All patients in the investigative and control arms received at least 1 dose of the agent. Moreover, 64.9% of patients on the selinexor arm discontinued treatment vs 59.1% of those on the placebo arm. The most common reason for discontinuation in the investigative arm was progressive disease (43.5%), followed by toxicity (10.5%), patient withdrawal (8.8%), physician decision (1.2%), and clinical progression (0.6%).
Investigators evaluated the primary end point of PFS in the ITT population based on audited stratification factors because in 7 patients, the stratification factor of CR/PR was incorrect, according to Vergote. Investigators corrected this before the database lock and unblinding.
The statistical analysis was validated by the independent ENGOT statistician and was greenlit by the Independent Data Monitoring Committee. Without correction of the stratification factors, the HR for ITT was 0.76 (95% CI, 0.543-1.076), which was not statistically significant.
Additional data showed that in a subset of patients with endometrioid cancer, the median PFS was 9.2 months with selinexor vs 3.8 months with placebo (HR, 0.573; 95% CI, 0.348-0.944; P = .014). In the subset of patients with serous cancer, the median PFS with selinexor and placebo was 3.8 months and 3.7 months, respectively (HR, 0.859; 95% CI, 0.481-1.533; P = .309).
With regard to QoL, no significant differences in global health, physical functioning, or symptoms were reported between the 2 treatment arms.
Regarding safety, the most common toxicities experienced with selinexor included nausea (84%), vomiting (52%), constipation (37%), thrombocytopenia (37%), decreased appetite (35%), fatigue (35%, diarrhea (34%), asthenia (31%), anemia (28%), neutropenia (25%), and abdominal pain (18%).

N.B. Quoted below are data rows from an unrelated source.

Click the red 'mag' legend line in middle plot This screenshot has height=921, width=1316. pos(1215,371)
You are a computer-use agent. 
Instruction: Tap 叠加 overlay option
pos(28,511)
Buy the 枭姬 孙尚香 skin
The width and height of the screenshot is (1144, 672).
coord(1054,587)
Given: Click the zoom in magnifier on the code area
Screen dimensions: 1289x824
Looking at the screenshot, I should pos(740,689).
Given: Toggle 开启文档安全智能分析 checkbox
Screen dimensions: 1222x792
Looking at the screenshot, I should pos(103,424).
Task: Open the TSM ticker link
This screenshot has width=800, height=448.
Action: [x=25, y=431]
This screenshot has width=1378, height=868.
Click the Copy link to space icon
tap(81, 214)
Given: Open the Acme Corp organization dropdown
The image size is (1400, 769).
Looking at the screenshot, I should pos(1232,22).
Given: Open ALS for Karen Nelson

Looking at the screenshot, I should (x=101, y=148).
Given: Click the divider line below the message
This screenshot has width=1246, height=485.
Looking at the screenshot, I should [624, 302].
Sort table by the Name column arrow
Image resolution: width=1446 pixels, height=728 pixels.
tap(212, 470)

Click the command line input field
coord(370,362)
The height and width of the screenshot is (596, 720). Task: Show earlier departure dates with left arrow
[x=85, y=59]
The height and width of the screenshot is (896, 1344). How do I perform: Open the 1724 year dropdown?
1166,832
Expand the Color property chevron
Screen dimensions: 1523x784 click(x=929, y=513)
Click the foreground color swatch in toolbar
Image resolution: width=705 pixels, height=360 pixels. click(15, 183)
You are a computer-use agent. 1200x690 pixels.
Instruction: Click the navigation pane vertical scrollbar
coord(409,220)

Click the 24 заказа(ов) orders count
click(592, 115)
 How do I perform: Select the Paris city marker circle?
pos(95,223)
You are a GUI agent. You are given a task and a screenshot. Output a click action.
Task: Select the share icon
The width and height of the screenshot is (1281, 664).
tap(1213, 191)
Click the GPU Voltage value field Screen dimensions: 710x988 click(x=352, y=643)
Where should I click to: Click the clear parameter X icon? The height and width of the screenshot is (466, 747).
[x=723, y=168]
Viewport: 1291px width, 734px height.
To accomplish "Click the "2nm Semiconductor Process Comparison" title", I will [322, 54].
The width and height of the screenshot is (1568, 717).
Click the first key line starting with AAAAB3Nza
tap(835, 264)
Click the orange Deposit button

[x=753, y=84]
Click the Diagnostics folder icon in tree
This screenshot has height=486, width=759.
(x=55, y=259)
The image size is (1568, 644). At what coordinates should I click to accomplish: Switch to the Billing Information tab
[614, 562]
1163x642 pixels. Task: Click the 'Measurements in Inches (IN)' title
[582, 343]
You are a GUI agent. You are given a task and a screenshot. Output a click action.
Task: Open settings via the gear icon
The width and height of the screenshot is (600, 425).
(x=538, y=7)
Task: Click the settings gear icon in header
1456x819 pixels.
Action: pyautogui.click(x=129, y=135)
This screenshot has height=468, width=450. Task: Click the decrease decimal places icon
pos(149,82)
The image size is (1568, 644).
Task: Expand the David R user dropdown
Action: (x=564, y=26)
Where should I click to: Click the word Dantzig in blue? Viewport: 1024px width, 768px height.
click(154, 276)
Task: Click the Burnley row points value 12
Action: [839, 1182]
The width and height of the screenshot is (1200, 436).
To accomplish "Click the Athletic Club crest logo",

TEAEs resulted in dose reductions in 49.7% of those on the investigative arm and 3.4% of those on the control arm. Dose interruptions due to TEAEs were required in 51.5% of those who received selinexor vs 18.2% of those who were given placebo. Notably, 10.5% of those in the investigative arm discontinued treatment due to toxicity vs 1.1% of those in the control arm. Notably, no deaths were reported on either treatment arm.
“AEs were generally manageable with supportive care and dose modifications,” Vergote concluded. “No new safety signals were identified.”